Mizna presents our March program in collaboration with The Mosaic Rooms as part of programming affiliated with When I see the future, I close my eyes, Heba Y. Amin’s first UK solo exhibition. Curated by Anthony Downey, Amin’s exhibition showcases the latest iterations of three bodies of work by her: Project Speak2Tweet, The General’s Stork and Operation Sunken Sea. Amin investigates how politics and events in the Middle East relate to global concerns, challenging colonial narratives of conquest and control, while also exploring the totalitarian exploitation of technology and emerging forms of digital authoritarianism.

Following an act of vandalism, the Palestinian filmmaker’s father decides to install a surveillance camera to record the scenes unfolding in front of the house.
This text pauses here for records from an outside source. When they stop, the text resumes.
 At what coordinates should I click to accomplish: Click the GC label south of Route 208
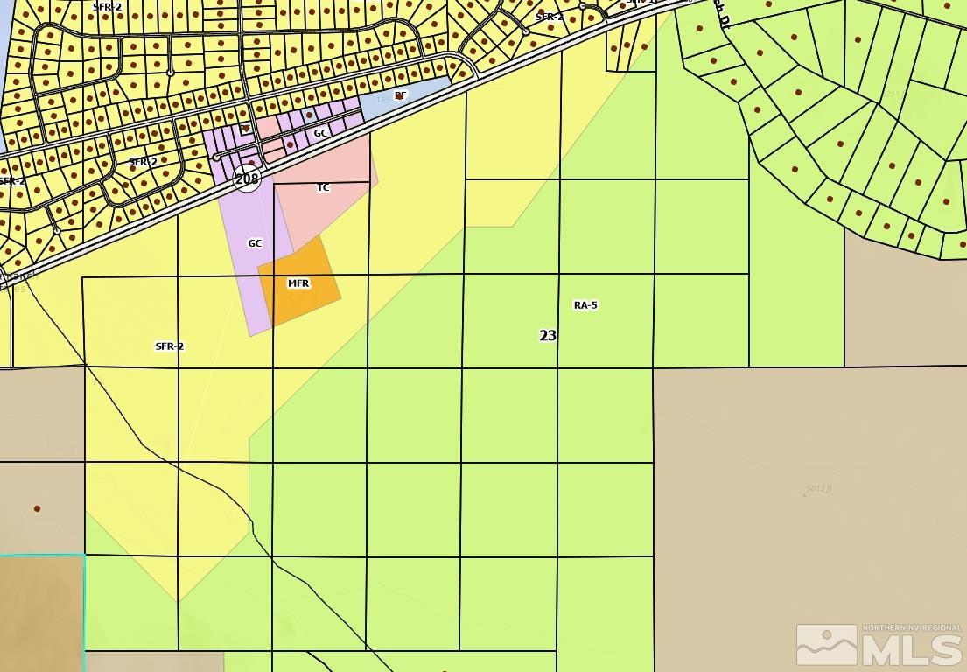pos(255,243)
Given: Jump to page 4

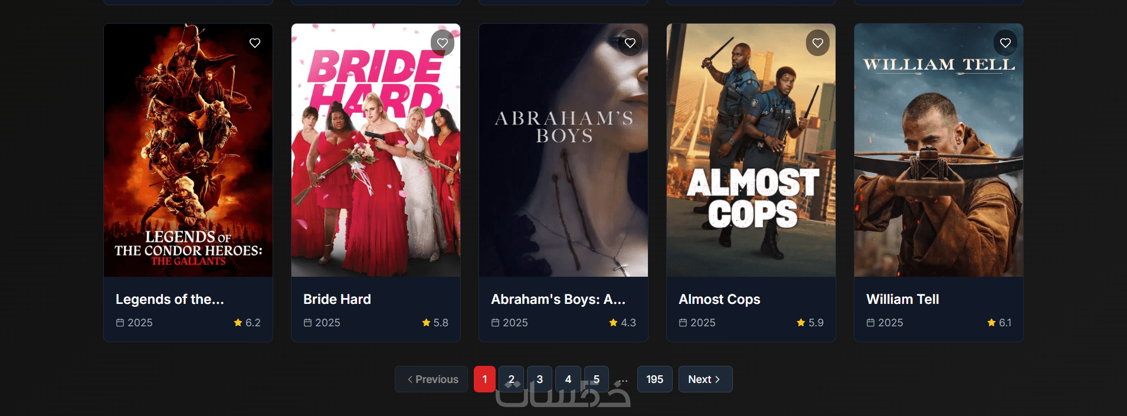Looking at the screenshot, I should [568, 379].
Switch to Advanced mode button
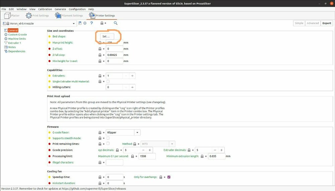 pos(313,23)
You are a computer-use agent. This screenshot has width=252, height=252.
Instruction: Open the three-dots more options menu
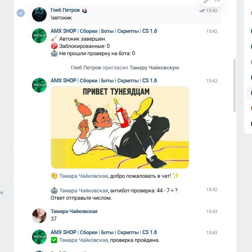(x=218, y=1)
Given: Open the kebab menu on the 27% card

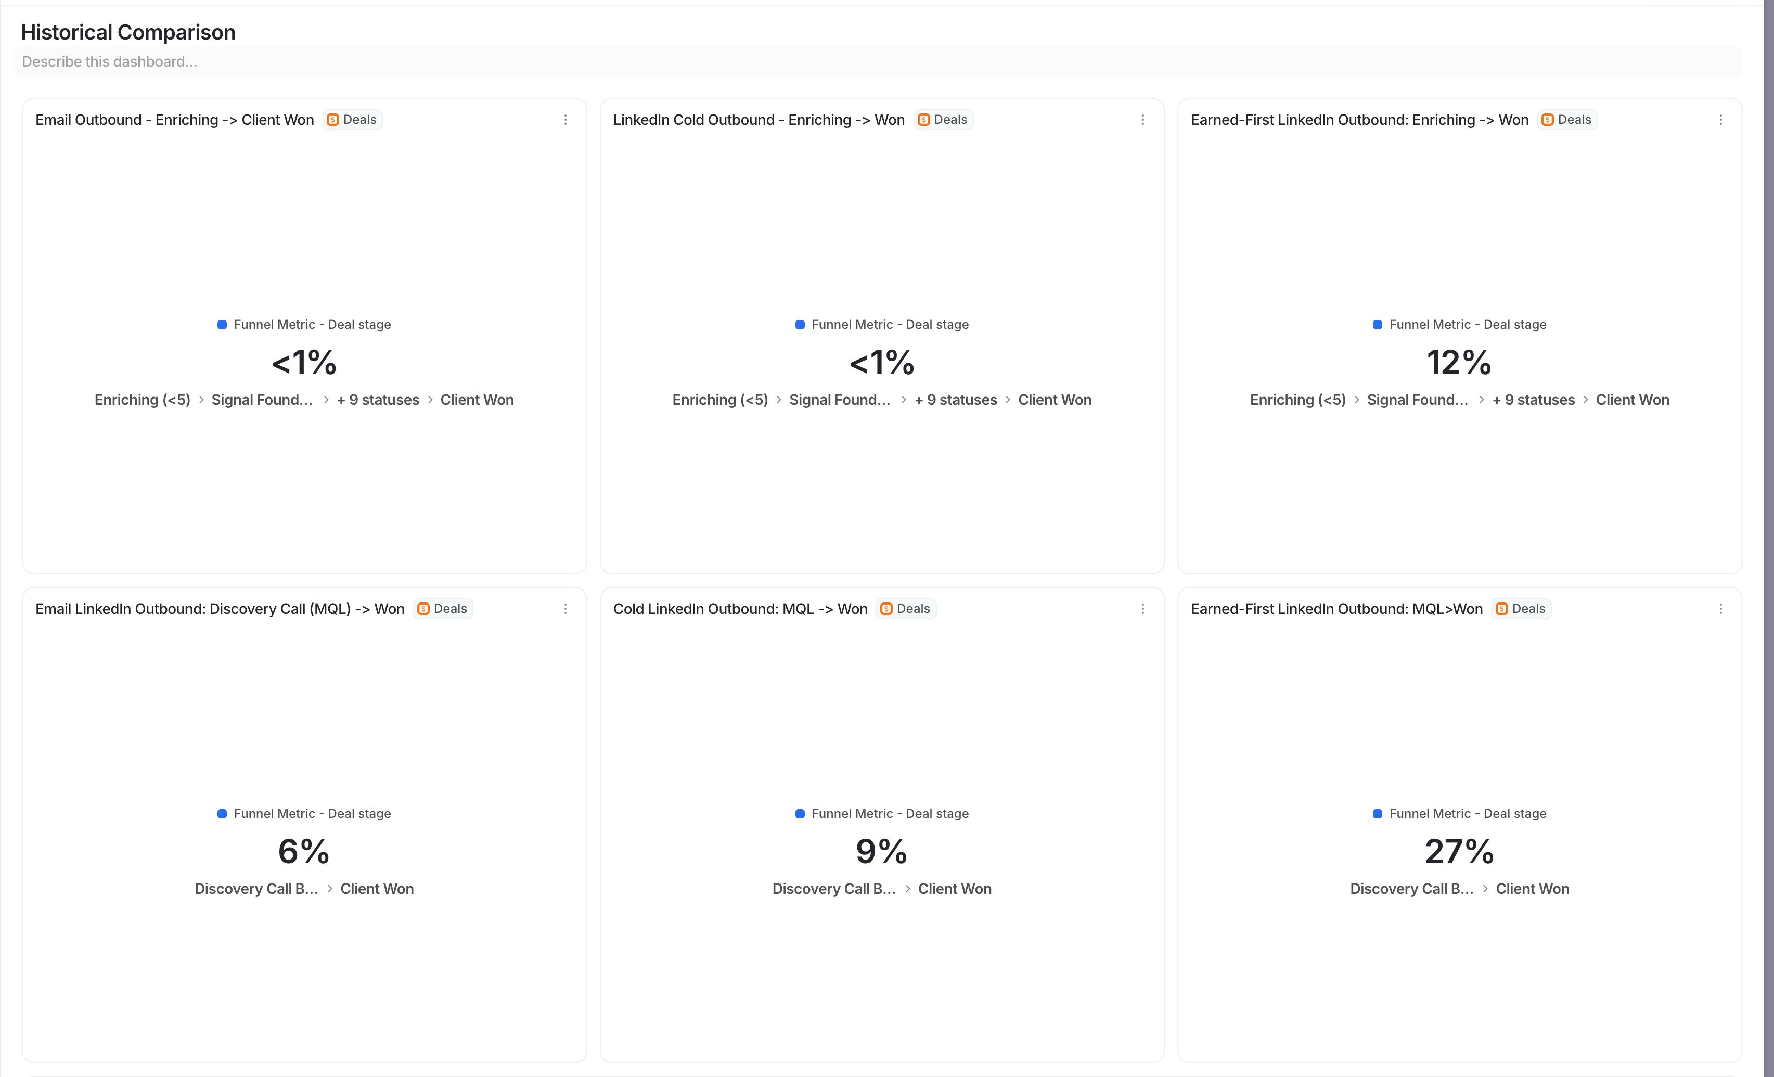Looking at the screenshot, I should pos(1721,608).
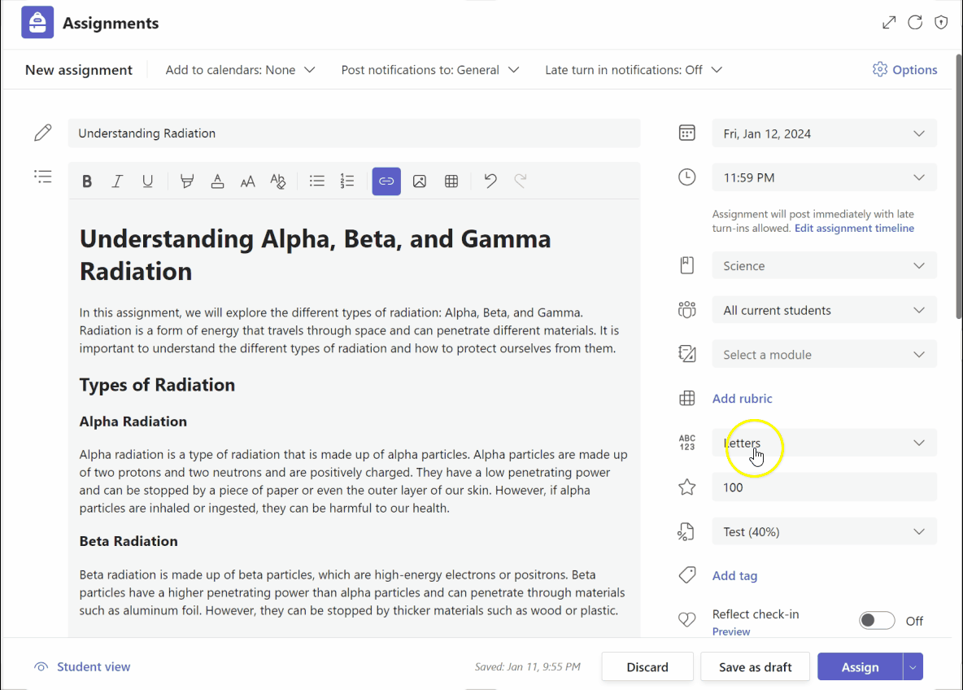
Task: Apply a bulleted list
Action: [x=316, y=181]
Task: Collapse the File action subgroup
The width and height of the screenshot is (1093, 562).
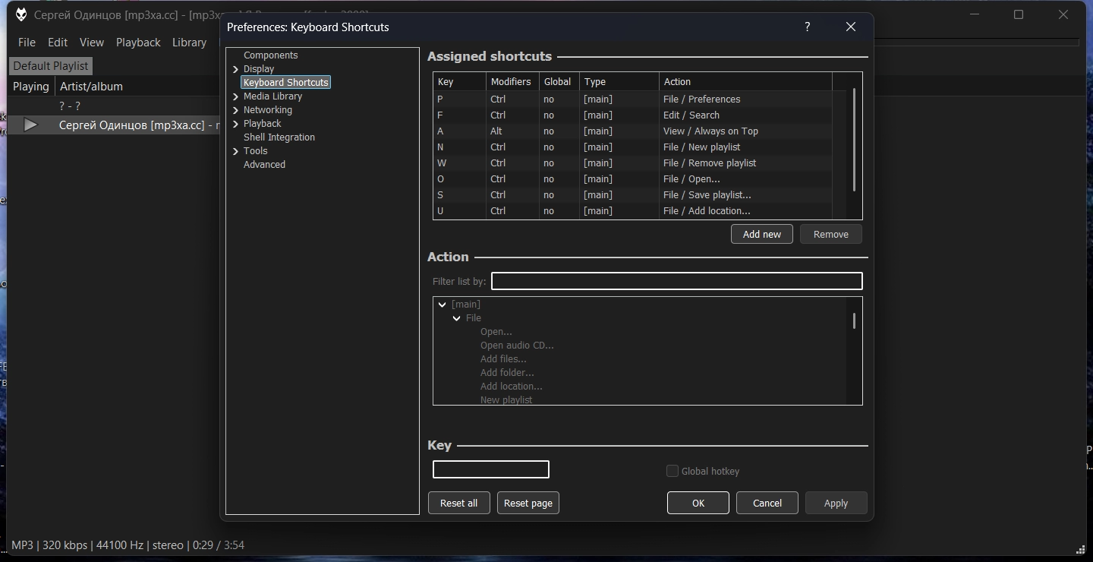Action: (x=456, y=318)
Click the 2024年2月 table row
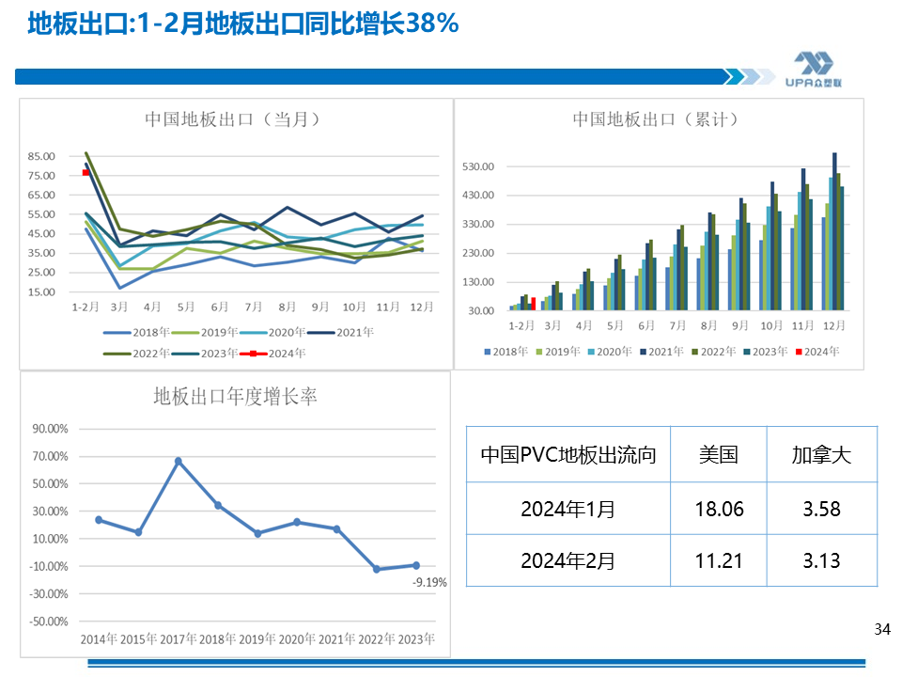Image resolution: width=902 pixels, height=677 pixels. 567,561
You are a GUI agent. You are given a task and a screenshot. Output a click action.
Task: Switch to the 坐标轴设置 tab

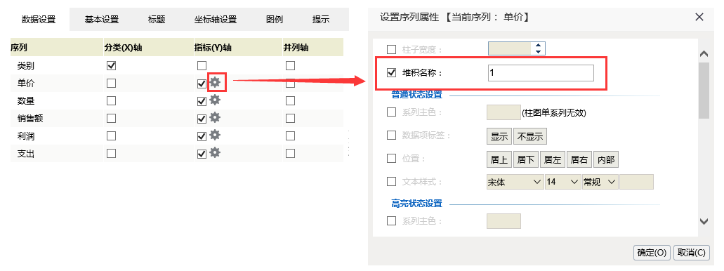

Through everyday family life, or neighbors going to work, An Unusual Summer (2020) captures fleeting moments of poetry while in the background, the daily choreography of El Ramle under Israeli occupation comes to the surface.

In collaboration with The Mosaic Rooms, we are pleased to make An Unusual Summer available virtually FOR FREE March 25–28, 2021. Capacity is limited to 200 tickets** (limit one ticket per person).

**Pass-holders get a bonus film! Passes will not be redeemable for this virtual screening. In order to watch the film, pass-holders must reserve an individual ticket for An Unusual Summer.

In-person screening of An Unusual Summer takes place at the Trylon Cinema on Wednesday, March 24, 2021 at 7pm (Tickets $10).

March Programming

In addition to the screening, Mizna and The Mosaic Rooms will partner in presenting a critical essay on An Unusual Summer by artist and writer Lamia Abukhadra, and a discussion between filmmaker Kamal Aljafari and writer and critic Kareem Estefan.

Watch the virtual discussion between Kamal Aljafari and Kareem Estefan which was presented by Mizna and The Mosaic Rooms on March 27, 2021.

Watch here

About The Mosaic Rooms

The Mosaic Rooms are a non-profit art gallery and bookshop dedicated to supporting and promoting contemporary culture from the Arab world and beyond in London, UK. They do this through free contemporary art exhibitions, multidisciplinary events including film screenings, current affairs talks and book launches, and learning and engagement program.

April 28–May 2, 2021
Al Asleyeen / by Marwan Hamed

Samir Eliwa is the head of a small family, an employee in a bank for years, but he suddenly gets fired after a decision to reduce labor. During his search for a new job he discovers that his bank account is mysteriously depleted. Al Asleyeen (dir. Marwan Hamed, 2017) shows a darker side of Egyptian society when a few days after being fired, Samir opens finds a box with a cell-phone in it and a note instructing him to use his fingerprint to open it. He watches a mysterious video about his past, before he receives a phone call that changes his life forever.

Al Asleyeen is available virtually April 29–May 2, 2021.

In-person screening of Al Alseyeen takes place at Trylon Cinema on Wednesday, April 28, 2021 at 7pm.

April Programming

In addition to the April screening of Al Aslyeen, Hazem Fahmy writes an essay on the sociopolitical implications present within the film.

Read Al Asleyeen by Hazem Fahmy

May 26–30, 2021
Empty Metal / by Bayley Sweitzer, Adam Khalil


A punk band is ensnared in a murder plot by an indigenous family whose mother communicates telepathically with her meditation companions, a Rastafarian hacker and a Buddhist. While this motley crew goes about their business, the drones fly overhead, seeing all.
Empty Metal (dir. Bayley Sweitzer, Adam Khalil, 2018) reveals a political fantasy, an alternative reality whose characters teeter on the dull knife edge that is contemporary American politics, but they refuse to fall right or left. Instead, they lash out from the soul, and under the radar, in an attempt to achieve what their mainstream predecessors have yet to accomplish.

Empty Metal is available virtually May 27–30, 2021.

In-person screening of Empty Metal takes place at Trylon Cinema on Wednesday, May 26, 2021 at 7pm.